** Brief **
Report every line of the data that includes "computer".

....

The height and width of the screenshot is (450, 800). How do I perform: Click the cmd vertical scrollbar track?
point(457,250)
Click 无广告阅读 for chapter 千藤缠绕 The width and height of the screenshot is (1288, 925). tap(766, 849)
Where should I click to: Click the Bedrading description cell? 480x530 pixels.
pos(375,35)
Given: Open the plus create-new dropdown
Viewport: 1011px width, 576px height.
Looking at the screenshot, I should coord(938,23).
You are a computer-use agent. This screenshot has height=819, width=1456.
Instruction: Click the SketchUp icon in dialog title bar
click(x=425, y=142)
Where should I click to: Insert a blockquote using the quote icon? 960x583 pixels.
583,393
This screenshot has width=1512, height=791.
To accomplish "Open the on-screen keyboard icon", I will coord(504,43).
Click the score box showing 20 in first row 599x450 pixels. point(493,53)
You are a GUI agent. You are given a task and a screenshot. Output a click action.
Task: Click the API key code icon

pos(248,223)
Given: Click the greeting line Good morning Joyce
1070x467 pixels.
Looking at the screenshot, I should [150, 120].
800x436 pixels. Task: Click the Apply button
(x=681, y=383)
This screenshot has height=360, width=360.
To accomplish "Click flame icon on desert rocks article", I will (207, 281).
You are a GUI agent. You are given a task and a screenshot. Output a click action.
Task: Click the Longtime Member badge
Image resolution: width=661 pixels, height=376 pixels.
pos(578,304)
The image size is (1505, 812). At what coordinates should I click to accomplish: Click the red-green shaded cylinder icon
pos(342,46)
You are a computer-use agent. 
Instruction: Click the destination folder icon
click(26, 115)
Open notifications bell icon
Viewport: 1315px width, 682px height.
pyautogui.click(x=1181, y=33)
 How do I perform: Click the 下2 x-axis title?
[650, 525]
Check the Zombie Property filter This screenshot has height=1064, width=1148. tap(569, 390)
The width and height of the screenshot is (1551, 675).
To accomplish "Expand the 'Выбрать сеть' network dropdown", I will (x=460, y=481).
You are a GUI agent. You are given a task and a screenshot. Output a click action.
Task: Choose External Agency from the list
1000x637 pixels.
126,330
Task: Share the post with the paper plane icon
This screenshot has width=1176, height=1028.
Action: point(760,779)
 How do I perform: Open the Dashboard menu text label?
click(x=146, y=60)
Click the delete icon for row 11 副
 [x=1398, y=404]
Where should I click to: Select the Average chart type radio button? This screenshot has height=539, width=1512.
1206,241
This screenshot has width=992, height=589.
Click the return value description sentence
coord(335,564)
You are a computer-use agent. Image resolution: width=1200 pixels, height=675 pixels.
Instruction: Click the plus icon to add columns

....

** Answer to this task **
You are a computer-use agent. This screenshot has height=819, width=1456.
You are a computer-use agent. 
You are a computer-use agent. Image resolution: width=1200 pixels, height=675 pixels.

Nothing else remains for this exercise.